RECORDS FOR THIS TASK:
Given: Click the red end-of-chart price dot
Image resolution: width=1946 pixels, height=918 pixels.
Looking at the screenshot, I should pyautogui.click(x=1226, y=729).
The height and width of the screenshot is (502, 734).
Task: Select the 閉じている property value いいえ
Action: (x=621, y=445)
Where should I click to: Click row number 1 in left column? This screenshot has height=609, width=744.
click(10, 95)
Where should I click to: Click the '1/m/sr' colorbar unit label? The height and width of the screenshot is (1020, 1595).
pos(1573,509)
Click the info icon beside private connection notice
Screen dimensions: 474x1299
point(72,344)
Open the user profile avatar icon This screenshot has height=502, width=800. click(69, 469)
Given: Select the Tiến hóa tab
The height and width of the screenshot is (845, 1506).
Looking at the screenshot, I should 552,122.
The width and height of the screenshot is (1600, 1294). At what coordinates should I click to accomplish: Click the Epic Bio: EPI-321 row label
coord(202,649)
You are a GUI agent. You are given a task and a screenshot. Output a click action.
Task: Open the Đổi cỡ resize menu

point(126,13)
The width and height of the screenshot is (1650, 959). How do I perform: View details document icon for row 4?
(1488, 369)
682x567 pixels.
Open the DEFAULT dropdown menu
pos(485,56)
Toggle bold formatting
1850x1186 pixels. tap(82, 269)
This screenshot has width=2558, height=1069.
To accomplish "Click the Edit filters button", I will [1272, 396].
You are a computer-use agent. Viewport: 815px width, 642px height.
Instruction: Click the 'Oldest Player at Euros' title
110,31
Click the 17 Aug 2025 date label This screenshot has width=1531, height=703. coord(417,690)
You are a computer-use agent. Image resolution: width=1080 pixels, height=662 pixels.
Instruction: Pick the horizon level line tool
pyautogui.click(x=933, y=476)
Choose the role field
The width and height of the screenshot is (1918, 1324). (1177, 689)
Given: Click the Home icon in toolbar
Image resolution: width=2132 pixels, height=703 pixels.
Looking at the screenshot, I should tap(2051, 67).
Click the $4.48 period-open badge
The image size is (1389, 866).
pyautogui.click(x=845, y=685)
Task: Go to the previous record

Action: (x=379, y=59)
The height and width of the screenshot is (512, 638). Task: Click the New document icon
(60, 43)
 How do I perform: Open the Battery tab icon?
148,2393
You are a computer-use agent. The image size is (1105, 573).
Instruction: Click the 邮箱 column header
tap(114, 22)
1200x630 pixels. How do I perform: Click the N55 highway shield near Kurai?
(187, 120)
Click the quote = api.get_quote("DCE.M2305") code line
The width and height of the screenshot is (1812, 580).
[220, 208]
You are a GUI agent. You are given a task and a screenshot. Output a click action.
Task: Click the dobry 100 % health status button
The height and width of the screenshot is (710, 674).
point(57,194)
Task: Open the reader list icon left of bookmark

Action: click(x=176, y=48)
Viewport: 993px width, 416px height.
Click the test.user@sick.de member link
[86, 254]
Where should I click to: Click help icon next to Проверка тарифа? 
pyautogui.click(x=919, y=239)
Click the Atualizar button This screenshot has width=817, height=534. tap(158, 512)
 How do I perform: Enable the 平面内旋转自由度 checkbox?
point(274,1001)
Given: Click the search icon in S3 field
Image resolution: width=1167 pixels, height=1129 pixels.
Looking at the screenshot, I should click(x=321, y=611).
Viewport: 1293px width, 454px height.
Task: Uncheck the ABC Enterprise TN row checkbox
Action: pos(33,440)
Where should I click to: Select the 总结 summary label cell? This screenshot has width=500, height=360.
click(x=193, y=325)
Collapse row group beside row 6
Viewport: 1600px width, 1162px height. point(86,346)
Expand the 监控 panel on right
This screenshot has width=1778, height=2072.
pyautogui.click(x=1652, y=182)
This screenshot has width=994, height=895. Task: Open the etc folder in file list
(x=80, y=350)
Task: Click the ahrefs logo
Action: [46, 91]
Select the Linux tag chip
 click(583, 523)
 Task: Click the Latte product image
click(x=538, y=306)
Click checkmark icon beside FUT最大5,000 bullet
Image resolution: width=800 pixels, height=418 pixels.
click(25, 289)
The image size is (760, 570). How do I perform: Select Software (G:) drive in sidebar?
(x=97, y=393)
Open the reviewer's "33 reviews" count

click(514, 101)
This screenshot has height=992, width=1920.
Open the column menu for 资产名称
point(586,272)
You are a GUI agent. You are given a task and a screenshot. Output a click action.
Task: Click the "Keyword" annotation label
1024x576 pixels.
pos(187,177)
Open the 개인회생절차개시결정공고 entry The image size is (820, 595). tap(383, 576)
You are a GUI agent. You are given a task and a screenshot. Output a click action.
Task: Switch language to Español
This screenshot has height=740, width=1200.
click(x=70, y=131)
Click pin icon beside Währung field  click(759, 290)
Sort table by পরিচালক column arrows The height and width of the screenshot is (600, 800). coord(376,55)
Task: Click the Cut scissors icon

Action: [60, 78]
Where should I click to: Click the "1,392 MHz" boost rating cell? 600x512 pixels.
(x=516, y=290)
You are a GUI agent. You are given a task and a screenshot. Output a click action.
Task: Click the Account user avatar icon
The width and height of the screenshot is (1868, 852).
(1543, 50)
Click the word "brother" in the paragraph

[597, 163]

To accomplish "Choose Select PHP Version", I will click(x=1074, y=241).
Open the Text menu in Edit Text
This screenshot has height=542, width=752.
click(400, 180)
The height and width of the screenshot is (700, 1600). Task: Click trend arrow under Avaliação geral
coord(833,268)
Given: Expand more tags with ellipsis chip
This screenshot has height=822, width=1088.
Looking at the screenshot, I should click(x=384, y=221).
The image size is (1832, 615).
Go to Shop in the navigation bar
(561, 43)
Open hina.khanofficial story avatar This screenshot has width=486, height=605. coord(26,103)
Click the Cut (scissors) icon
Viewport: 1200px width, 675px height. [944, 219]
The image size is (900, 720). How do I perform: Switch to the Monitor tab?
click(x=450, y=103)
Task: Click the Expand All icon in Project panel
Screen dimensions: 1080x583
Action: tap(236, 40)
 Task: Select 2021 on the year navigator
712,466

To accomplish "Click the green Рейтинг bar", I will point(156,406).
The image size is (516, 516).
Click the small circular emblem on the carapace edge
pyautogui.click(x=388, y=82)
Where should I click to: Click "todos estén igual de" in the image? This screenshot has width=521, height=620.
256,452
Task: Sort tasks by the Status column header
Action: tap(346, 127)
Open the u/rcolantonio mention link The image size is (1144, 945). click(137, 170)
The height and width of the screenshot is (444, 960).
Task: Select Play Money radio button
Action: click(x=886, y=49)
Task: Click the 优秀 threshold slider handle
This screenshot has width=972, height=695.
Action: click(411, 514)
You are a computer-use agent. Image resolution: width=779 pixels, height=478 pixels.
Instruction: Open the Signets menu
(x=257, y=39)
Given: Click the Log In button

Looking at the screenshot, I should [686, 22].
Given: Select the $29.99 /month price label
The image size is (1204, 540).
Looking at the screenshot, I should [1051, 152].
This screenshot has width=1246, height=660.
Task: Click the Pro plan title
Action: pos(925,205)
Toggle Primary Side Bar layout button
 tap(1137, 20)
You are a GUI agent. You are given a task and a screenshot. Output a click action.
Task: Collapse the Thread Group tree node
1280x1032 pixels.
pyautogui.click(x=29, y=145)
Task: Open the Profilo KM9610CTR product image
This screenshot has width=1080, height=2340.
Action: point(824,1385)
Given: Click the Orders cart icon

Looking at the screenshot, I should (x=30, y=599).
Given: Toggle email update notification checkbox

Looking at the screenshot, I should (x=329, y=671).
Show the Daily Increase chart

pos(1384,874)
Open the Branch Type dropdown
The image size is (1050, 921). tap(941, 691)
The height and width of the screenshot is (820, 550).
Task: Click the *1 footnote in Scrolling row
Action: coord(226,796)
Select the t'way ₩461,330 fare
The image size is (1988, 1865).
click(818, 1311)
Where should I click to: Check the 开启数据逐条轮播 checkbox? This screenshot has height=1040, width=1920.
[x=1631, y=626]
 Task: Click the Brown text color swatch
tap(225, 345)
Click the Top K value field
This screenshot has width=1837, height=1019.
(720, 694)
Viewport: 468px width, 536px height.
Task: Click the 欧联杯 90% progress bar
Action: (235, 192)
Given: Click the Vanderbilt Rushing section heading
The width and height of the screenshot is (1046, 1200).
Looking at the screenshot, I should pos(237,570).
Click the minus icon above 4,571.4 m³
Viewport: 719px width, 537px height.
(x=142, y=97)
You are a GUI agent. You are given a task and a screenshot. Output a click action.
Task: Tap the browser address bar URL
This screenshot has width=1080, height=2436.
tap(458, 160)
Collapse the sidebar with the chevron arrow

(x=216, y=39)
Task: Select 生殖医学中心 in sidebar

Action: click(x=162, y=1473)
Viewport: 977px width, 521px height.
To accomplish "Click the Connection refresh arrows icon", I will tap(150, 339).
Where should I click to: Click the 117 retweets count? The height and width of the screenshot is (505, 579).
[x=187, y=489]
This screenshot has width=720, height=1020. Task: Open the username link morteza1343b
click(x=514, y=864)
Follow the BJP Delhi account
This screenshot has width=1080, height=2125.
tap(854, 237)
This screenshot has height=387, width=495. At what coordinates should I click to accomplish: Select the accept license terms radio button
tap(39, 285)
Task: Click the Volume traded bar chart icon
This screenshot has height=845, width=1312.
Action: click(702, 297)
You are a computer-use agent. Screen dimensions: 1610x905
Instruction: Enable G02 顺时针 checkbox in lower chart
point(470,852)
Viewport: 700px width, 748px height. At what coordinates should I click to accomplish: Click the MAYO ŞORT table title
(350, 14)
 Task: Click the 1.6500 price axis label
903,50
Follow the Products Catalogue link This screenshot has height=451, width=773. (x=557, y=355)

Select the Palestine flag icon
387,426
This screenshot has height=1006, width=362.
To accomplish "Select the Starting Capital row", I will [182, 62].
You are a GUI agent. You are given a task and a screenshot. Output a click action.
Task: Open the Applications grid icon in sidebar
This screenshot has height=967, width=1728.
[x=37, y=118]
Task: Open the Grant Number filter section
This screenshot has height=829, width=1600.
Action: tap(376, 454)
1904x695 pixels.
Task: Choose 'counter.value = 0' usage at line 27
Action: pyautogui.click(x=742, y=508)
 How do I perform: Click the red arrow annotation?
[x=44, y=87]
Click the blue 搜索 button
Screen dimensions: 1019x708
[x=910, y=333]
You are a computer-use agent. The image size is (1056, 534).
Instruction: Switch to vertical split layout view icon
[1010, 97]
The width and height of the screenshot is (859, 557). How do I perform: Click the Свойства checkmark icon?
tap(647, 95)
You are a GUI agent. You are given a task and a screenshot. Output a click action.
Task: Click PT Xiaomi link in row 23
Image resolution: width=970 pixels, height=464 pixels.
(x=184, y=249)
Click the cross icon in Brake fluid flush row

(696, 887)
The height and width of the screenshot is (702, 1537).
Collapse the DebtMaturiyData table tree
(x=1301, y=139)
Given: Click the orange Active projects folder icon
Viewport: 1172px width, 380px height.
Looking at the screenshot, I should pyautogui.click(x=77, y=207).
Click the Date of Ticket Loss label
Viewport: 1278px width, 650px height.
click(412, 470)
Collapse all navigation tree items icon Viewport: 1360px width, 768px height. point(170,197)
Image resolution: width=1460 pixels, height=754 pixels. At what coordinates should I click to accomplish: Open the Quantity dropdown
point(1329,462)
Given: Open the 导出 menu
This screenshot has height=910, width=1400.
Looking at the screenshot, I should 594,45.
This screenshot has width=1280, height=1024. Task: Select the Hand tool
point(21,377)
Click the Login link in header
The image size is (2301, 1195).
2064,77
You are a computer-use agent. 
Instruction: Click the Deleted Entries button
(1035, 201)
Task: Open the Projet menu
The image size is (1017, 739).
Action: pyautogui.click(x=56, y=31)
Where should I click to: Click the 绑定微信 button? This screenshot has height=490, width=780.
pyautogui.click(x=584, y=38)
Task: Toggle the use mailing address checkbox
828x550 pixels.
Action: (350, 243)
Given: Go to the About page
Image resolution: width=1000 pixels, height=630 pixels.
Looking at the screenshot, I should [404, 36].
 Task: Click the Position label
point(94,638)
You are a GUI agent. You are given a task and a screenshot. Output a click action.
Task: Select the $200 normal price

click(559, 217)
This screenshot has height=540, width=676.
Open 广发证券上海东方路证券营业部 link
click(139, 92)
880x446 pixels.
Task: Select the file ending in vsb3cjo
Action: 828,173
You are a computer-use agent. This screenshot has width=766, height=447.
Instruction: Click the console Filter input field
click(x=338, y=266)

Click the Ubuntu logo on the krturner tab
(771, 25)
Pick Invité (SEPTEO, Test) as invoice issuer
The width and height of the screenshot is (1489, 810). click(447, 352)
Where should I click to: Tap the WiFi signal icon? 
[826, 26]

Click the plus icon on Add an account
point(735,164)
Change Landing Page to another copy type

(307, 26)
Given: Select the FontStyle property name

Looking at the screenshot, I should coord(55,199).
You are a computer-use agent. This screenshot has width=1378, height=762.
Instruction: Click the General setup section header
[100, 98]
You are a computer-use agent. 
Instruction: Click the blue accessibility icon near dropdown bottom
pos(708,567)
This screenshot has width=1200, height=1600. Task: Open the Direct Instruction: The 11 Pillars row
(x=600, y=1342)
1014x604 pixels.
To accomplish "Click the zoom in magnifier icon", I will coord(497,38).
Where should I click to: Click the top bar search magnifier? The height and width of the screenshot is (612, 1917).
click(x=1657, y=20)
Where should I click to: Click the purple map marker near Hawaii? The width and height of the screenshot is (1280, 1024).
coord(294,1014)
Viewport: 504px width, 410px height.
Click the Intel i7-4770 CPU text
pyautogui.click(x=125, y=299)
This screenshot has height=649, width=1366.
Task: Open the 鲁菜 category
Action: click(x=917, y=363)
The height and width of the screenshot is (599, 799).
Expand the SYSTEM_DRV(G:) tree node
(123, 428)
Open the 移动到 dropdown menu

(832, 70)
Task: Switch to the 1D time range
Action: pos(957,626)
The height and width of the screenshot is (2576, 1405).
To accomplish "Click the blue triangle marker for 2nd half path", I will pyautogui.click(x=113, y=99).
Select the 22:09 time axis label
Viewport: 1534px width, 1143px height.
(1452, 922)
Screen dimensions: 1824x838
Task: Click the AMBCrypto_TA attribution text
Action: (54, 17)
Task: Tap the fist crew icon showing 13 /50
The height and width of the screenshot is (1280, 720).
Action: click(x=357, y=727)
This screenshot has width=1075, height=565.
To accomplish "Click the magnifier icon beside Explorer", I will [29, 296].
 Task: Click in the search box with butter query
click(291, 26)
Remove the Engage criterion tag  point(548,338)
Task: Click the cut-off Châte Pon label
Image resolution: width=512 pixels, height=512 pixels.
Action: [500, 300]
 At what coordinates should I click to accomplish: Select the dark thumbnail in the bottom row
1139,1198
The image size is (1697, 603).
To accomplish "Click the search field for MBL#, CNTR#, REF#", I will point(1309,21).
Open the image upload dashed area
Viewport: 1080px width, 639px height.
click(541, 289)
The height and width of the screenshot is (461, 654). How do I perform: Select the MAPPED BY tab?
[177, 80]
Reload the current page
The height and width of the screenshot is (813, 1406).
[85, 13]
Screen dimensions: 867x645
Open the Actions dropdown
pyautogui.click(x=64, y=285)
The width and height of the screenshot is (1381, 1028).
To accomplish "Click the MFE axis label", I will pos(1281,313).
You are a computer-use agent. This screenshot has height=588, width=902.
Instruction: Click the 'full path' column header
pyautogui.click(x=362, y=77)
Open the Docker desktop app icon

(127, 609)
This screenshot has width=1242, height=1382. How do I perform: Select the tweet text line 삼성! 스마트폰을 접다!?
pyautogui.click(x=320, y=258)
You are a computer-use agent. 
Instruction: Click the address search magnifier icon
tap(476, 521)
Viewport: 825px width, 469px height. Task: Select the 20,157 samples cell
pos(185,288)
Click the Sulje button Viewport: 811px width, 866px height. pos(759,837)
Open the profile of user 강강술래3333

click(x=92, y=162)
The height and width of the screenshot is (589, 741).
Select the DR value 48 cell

TRY IT: Copy out each line of the material in which the word "arrows" turns up.

SOLUTION BELOW:
Sort table by পরিচালক column arrows The height and width of the screenshot is (600, 800). coord(376,55)
To accomplish "Click the Connection refresh arrows icon", I will tap(150, 339).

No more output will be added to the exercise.